Conceptualizing Chinese Continentalism
Chinese Continentalism is something I've been thinking about for a while and finally had the opportunity to write it down on paper when Raffaello Pantucci asked me to contribute something to China in Central Asia. Here are the key paragraphs:
Chinese Continentalism is a nod to Kent Calder and his work The New Continentalism, where he outlines the post-Cold War geopolitical logic of multilateral configurations in Eurasia. Calder posits that economic growth in Asian economies has created a symbiotic relationship with energy producers in the continent’s western regions. Geographic proximity was not enough to draw these partners together because of Cold War divisions; but with the Soviet Union’s collapse came a reshaping of the continental order.

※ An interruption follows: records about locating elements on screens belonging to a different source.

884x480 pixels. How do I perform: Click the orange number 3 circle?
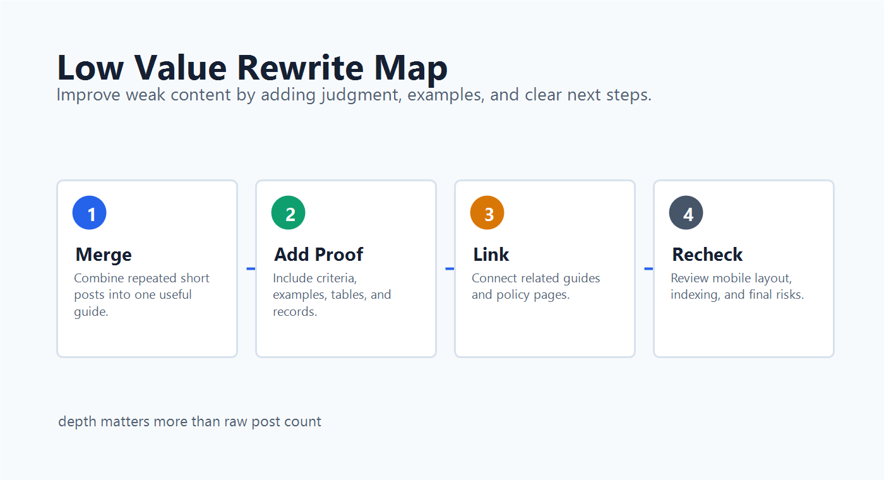(x=487, y=213)
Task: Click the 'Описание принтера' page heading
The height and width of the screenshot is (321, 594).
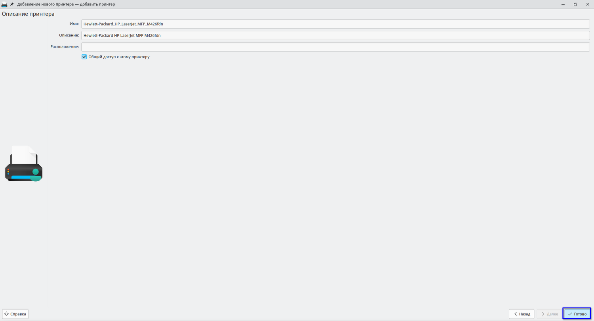Action: click(x=28, y=14)
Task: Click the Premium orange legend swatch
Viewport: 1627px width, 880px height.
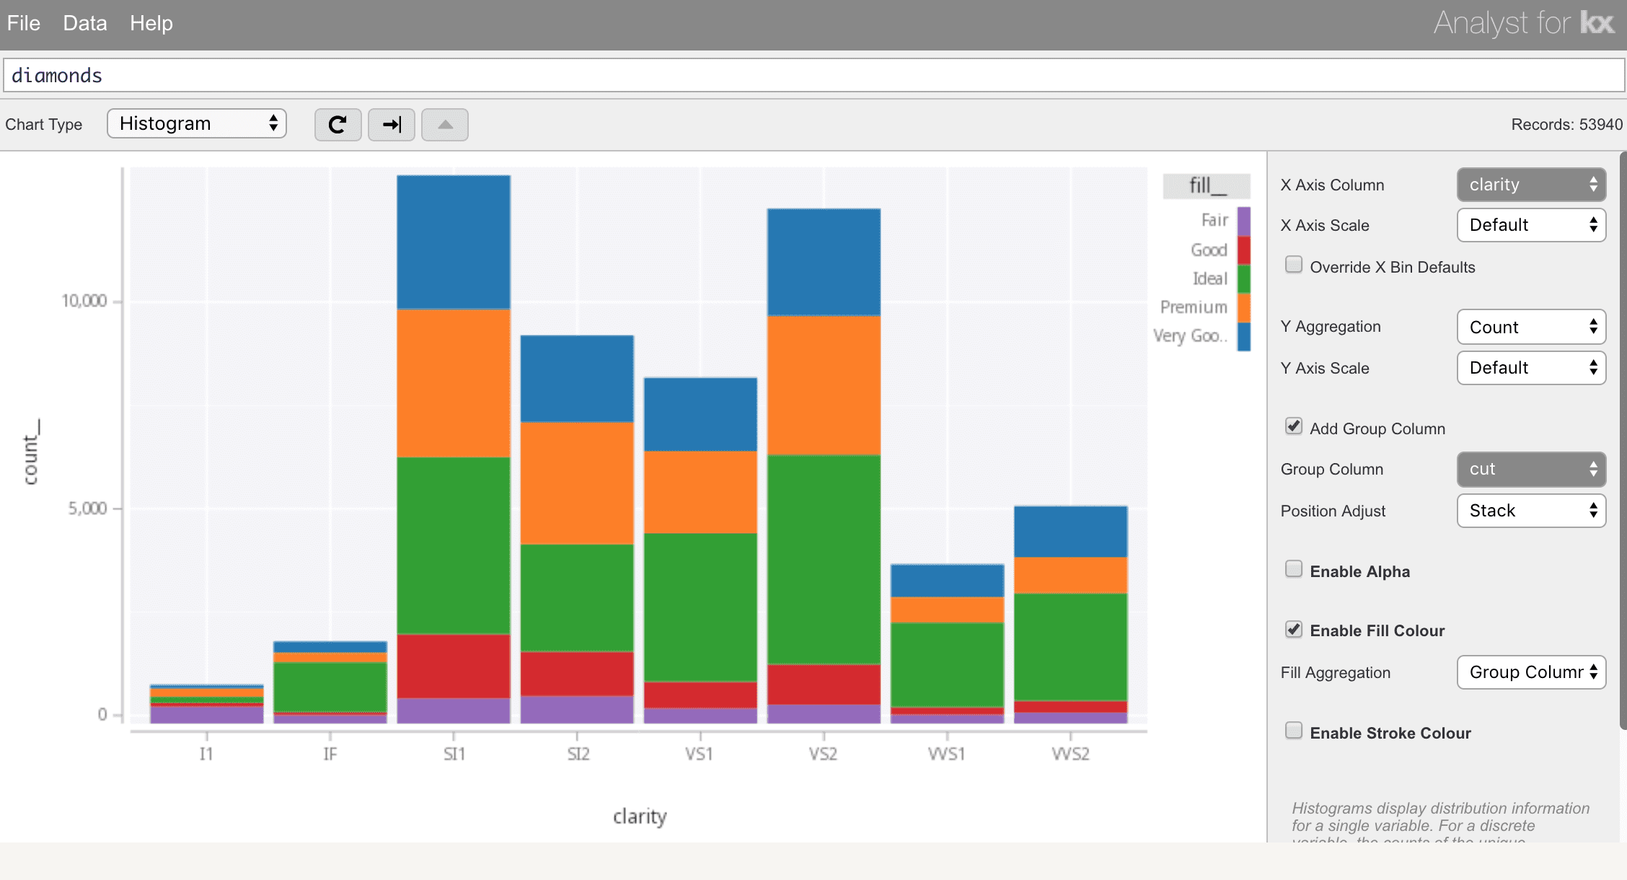Action: [1244, 307]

In a similar vein, Chinese Continentalism describes the logic behind Beijing’s turn toward its Eurasian backyard. Chinese Continentalism cannot be explained merely by a ferocious appetite for energy, though this is an important motivator. Rather, an overwhelming geographic, political, and economic logic compels China to invest in relations with Russia, Central and South Asia, and the Middle East. Geographic proximity incentivizes economic investments to secure energy flows; and the U.S. naval dominance over sea-lanes encourages Beijing to find overland routes for energy transportation. Beijing has a stake in how Eurasia addresses the security vacuum in Afghanistan and Central and South Asian safe havens for terrorists targeting China. There is also political convergence in Eurasia as autocratic regimes keep a tight grip on power and maintain heightened vigilance against new colored revolutions. These regimes publicly support each other to justify human rights violations and circumscribe civil society in the name of stability.